[Items listed in a dataset]
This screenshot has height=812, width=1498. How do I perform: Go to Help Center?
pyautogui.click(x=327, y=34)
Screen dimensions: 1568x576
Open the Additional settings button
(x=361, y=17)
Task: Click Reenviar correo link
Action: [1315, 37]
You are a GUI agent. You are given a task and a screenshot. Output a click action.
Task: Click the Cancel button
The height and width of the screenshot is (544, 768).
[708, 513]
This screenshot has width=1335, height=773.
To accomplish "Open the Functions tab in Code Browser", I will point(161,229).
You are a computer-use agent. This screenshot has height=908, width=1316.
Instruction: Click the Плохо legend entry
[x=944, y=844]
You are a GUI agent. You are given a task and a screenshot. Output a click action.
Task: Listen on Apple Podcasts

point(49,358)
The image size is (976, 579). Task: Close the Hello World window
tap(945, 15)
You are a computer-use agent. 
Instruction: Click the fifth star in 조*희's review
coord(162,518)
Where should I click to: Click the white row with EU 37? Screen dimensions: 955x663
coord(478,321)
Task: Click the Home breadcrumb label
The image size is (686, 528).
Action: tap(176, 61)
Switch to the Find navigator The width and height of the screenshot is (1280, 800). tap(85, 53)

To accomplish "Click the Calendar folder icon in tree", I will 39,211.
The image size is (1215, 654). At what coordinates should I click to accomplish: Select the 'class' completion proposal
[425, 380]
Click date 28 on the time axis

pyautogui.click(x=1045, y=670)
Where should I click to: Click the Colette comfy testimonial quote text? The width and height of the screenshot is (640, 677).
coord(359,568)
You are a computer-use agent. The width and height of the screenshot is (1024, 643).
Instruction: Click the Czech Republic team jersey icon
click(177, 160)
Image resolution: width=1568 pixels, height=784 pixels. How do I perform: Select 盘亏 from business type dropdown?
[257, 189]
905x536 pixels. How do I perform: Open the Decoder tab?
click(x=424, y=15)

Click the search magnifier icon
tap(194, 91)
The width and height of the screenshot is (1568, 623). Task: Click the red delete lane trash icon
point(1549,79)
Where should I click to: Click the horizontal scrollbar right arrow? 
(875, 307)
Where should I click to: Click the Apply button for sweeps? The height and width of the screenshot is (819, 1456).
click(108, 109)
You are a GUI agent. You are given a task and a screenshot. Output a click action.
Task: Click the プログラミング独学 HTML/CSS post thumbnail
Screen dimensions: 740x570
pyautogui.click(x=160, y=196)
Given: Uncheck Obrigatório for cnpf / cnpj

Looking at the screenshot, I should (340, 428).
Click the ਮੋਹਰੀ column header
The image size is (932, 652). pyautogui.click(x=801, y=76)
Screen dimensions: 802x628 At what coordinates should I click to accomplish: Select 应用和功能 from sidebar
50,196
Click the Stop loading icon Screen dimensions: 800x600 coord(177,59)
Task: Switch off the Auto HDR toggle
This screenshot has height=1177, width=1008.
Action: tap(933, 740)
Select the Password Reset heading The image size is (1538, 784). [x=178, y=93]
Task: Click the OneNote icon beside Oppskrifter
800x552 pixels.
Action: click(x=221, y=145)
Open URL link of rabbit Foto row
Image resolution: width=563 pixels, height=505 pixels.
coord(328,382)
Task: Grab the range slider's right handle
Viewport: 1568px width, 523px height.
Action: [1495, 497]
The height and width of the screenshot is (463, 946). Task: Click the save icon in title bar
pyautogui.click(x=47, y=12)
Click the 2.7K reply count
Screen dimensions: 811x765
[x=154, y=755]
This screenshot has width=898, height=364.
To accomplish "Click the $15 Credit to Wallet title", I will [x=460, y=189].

- [What to work on]: Print out every entry, keeping each one exact.

- [Solution]:
This screenshot has height=812, width=1498. How do I perform: Go to Help Center?
pyautogui.click(x=327, y=34)
Screen dimensions: 1568x576
Open the Additional settings button
(x=361, y=17)
Task: Click Reenviar correo link
Action: [1315, 37]
You are a GUI agent. You are given a task and a screenshot. Output a click action.
Task: Click the Cancel button
The height and width of the screenshot is (544, 768).
[708, 513]
This screenshot has width=1335, height=773.
To accomplish "Open the Functions tab in Code Browser", I will point(161,229).
You are a computer-use agent. This screenshot has height=908, width=1316.
Instruction: Click the Плохо legend entry
[x=944, y=844]
You are a GUI agent. You are given a task and a screenshot. Output a click action.
Task: Listen on Apple Podcasts

point(49,358)
The image size is (976, 579). Task: Close the Hello World window
tap(945, 15)
You are a computer-use agent. 
Instruction: Click the fifth star in 조*희's review
coord(162,518)
Where should I click to: Click the white row with EU 37? Screen dimensions: 955x663
coord(478,321)
Task: Click the Home breadcrumb label
The image size is (686, 528).
Action: tap(176, 61)
Switch to the Find navigator The width and height of the screenshot is (1280, 800). tap(85, 53)

To accomplish "Click the Calendar folder icon in tree", I will 39,211.
The image size is (1215, 654). At what coordinates should I click to accomplish: Select the 'class' completion proposal
[425, 380]
Click date 28 on the time axis

pyautogui.click(x=1045, y=670)
Where should I click to: Click the Colette comfy testimonial quote text? The width and height of the screenshot is (640, 677).
coord(359,568)
You are a computer-use agent. The width and height of the screenshot is (1024, 643).
Instruction: Click the Czech Republic team jersey icon
click(177, 160)
Image resolution: width=1568 pixels, height=784 pixels. How do I perform: Select 盘亏 from business type dropdown?
[257, 189]
905x536 pixels. How do I perform: Open the Decoder tab?
click(x=424, y=15)

Click the search magnifier icon
tap(194, 91)
The width and height of the screenshot is (1568, 623). Task: Click the red delete lane trash icon
point(1549,79)
Where should I click to: Click the horizontal scrollbar right arrow? 
(875, 307)
Where should I click to: Click the Apply button for sweeps? The height and width of the screenshot is (819, 1456).
click(108, 109)
You are a GUI agent. You are given a task and a screenshot. Output a click action.
Task: Click the プログラミング独学 HTML/CSS post thumbnail
Screen dimensions: 740x570
pyautogui.click(x=160, y=196)
Given: Uncheck Obrigatório for cnpf / cnpj

Looking at the screenshot, I should (340, 428).
Click the ਮੋਹਰੀ column header
The image size is (932, 652). pyautogui.click(x=801, y=76)
Screen dimensions: 802x628 At what coordinates should I click to accomplish: Select 应用和功能 from sidebar
50,196
Click the Stop loading icon Screen dimensions: 800x600 coord(177,59)
Task: Switch off the Auto HDR toggle
This screenshot has height=1177, width=1008.
Action: tap(933, 740)
Select the Password Reset heading The image size is (1538, 784). [x=178, y=93]
Task: Click the OneNote icon beside Oppskrifter
800x552 pixels.
Action: click(x=221, y=145)
Open URL link of rabbit Foto row
Image resolution: width=563 pixels, height=505 pixels.
coord(328,382)
Task: Grab the range slider's right handle
Viewport: 1568px width, 523px height.
Action: [1495, 497]
The height and width of the screenshot is (463, 946). Task: Click the save icon in title bar
pyautogui.click(x=47, y=12)
Click the 2.7K reply count
Screen dimensions: 811x765
[x=154, y=755]
This screenshot has width=898, height=364.
To accomplish "Click the $15 Credit to Wallet title", I will [x=460, y=189].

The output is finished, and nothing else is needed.